Un banale scambio di neonate. Si fa presto a dire. Come le valigie all’aeroporto: l’importante è accorgersene, basta scambiarle di nuovo e il disguido è risolto. Ma questa, purtroppo, è tutta un’altra storia.
Che cosa succeda in quello strano 9 dicembre 2006 non è ancora chiaro. L’ospedale Trebic, vicino a Brno, sta conducendo un’inchiesta interna. Col senno di poi, adesso è chiaro il significato di una strana coincidenza notata all’epoca dalle due mamme: nel giro di poco tempo, il peso di Nikola scende da 3,3 chili a 2,65, mentre uno sbalzo alla rovescia tocca alla sua vicina di culla Veronika. Le puerpere provano pure a chiedere spiegazioni, ma le infermiere tranquillizzano: nessuna paura, succede qualche volta che sbagliamo a segnare i pesi sulle cartelle...
I destini paralleli delle due bambine prendono poi strade diverse. Nella casa di Jaroslava e Libor, la piccola Nikola cresce come una bambina «sempre sorridente», secondo il ricordo del papà. Una sola cosa: i genitori notano che la piccola è biondissima, mentre loro sono entrambi mori. E purtroppo non sono i soli a notarlo: tra gli amici, al bar, c’è chi va giù pesante con le ironie, segnalando la differenza cromatica al perplesso papà.

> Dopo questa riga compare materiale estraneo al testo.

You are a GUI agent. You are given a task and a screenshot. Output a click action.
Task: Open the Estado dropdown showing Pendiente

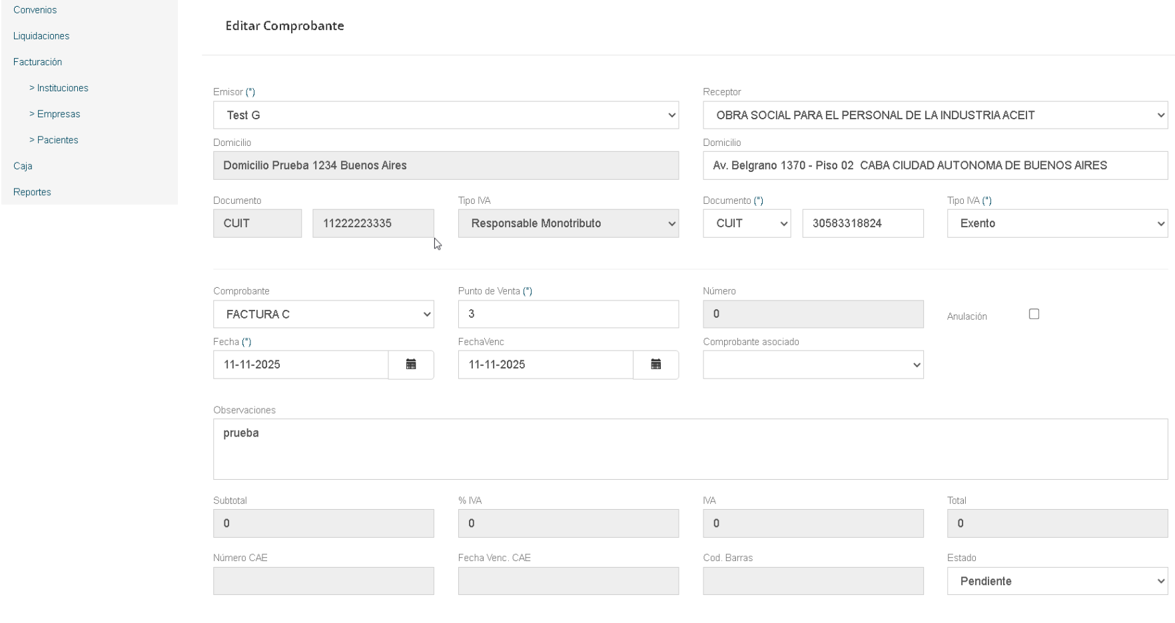coord(1057,581)
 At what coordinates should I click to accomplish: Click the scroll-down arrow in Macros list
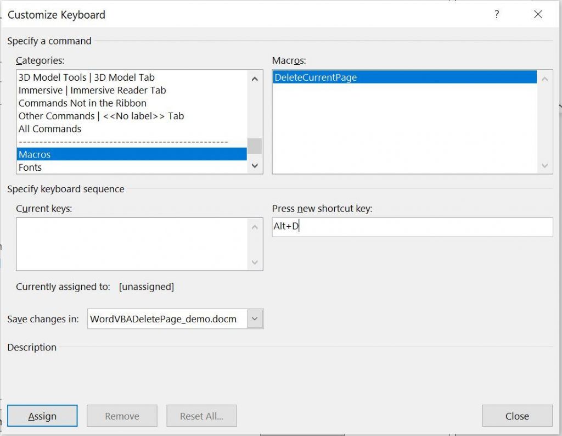point(544,166)
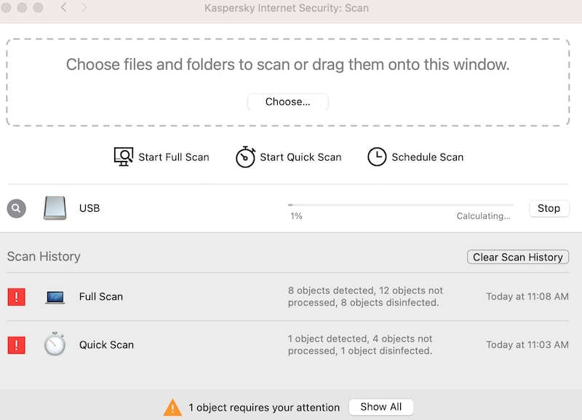Show All objects requiring attention
This screenshot has height=420, width=582.
[380, 407]
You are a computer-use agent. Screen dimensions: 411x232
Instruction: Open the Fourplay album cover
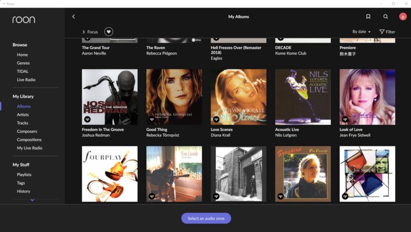point(109,174)
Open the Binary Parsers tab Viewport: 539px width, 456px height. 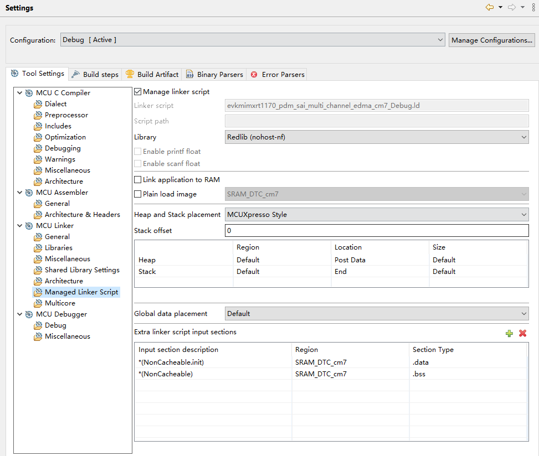[x=214, y=74]
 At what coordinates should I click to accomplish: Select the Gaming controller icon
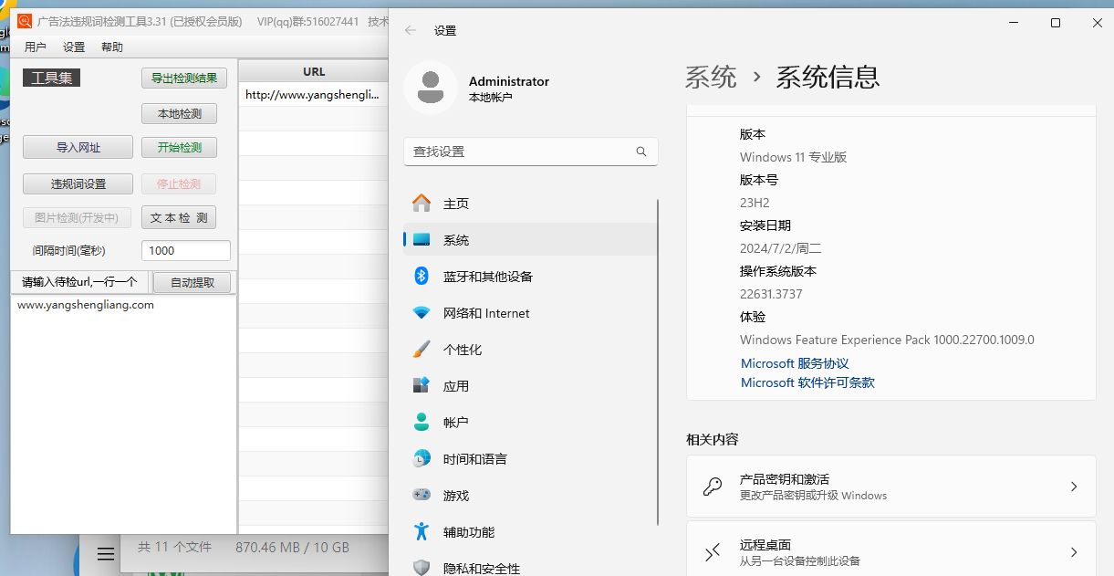[422, 495]
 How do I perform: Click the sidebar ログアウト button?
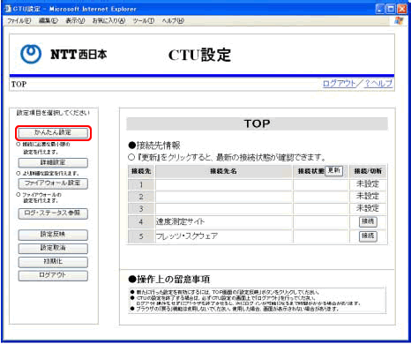click(x=53, y=275)
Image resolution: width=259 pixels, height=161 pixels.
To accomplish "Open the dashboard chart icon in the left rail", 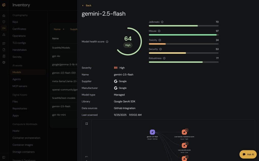I will tap(4, 16).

Cosa dire: forse sono proprio le becere ironie a smuovere il caso. Colpito nell’orgoglio, scosso da un tarlo invadente e fastidioso chiamato sospetto, papà Libor decide di chiedere un test del Dna. Lo chiede di nascosto, senza che la moglie lo sappia. Hai visto mai che il risultato porti sorprese. Difatti, la sorpresa arriva: Nikola, l’adorata Nikola, non può essere figlia sua. Davanti a un simile choc, come ogni padre sgretolato, Libor affronta la moglie: se non è figlia mia, chiede, mi vuoi dire cosa diavolo hai combinato? Lei è ugualmente incenerita. Non si capacita. Cerca di convincere il marito a parole, giurandogli fedeltà assoluta e ipotizzando che l’esame del Dna sia evidentemente sbagliato. Poi, realizzando che non si può mandare avanti una famiglia nel dubbio, si offre volontaria per l’unica prova provata: il test del Dna anche per sé. Manco a dirlo: uguale il risultato. Nikola non è figlia di questi genitori. Non dovrebbe stare in questa casa.
Esplode lo scandalo. Con un altro giro di Dna il caso viene risolto: a trenta chilometri di distanza, in un’altra casa e tra altre braccia, c’è la vera Nikola, che però i coniugi Cermakova chiamano da dieci mesi Veronika. Uno scambio di neonate all’ospedale. Un errore catastrofico, lo definisce il Daily Mail, dopo che la notizia fa il giro del mondo.
La catastrofe vera adesso si annida nel cuore delle madri. Racconta Libor, il papà che per spazzare via le ironie degli amici ha risolto il giallo: «Non appena abbiamo avuto la certezza dell’errore, siamo precipitati nel dramma. Io ho pianto per due ore, mia moglie Jaroslava è inconsolabile. Ci siamo subito incontrati con l’altra coppia di genitori, ma Jaroslava non ha retto: è corsa in bagno e ha pianto tutto il tempo...».
La signora Jaroslava e l’altra mamma si portano dietro un dilemma irrisolvibile: mia figlia è quella che per dieci mesi ho cresciuto, quella che amo, quella che è la mia stessa vita, oppure è quella che ho partorito? Per capire almeno in parte quanto devastante sia questo enigma irrisolvibile, basta provare ad immedesimarsi. Un’operazione che ci riesce sempre più difficile, davanti al film monotono e martellante dei drammi universali che ci cadono addosso, tutti i giorni e da tutte le parti, dal mondo reale e dal mondo della finzione, togliendoci la capacità di distinguere, e soprattutto di provare ancora qualcosa.
Per loro fortuna, le due famiglie stanno trovando il modo migliore per sopportare il peso: lo condividono. Per un po’ di tempo, per tutto il tempo che servirà, formeranno una famiglia allargata. Madri, padri e bambine cominceranno a scoprirsi, incrociando sentimenti e paure.